— Written problem —
How many lines of the items below contain the string "Viewport", with case taken into account? Reply with the number only.

(Entries for locating words and elements)
• • • • • • •

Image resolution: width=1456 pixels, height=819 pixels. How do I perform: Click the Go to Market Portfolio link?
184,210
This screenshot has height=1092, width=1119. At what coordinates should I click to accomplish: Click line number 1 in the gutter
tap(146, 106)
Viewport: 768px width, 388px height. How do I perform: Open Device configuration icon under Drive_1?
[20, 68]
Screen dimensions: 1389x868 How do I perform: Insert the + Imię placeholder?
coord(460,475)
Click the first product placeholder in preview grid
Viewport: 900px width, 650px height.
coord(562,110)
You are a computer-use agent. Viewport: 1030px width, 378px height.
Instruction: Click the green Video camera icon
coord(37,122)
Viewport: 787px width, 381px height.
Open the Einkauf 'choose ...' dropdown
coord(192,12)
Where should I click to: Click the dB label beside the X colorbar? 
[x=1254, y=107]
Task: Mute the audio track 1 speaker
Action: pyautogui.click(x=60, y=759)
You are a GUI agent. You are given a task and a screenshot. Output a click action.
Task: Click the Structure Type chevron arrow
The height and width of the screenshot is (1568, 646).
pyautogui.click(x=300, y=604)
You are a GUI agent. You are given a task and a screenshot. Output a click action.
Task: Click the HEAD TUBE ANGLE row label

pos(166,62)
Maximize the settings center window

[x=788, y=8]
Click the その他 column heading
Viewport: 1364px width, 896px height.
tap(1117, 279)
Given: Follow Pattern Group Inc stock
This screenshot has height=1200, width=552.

• • • • • • •

— Correct output —
5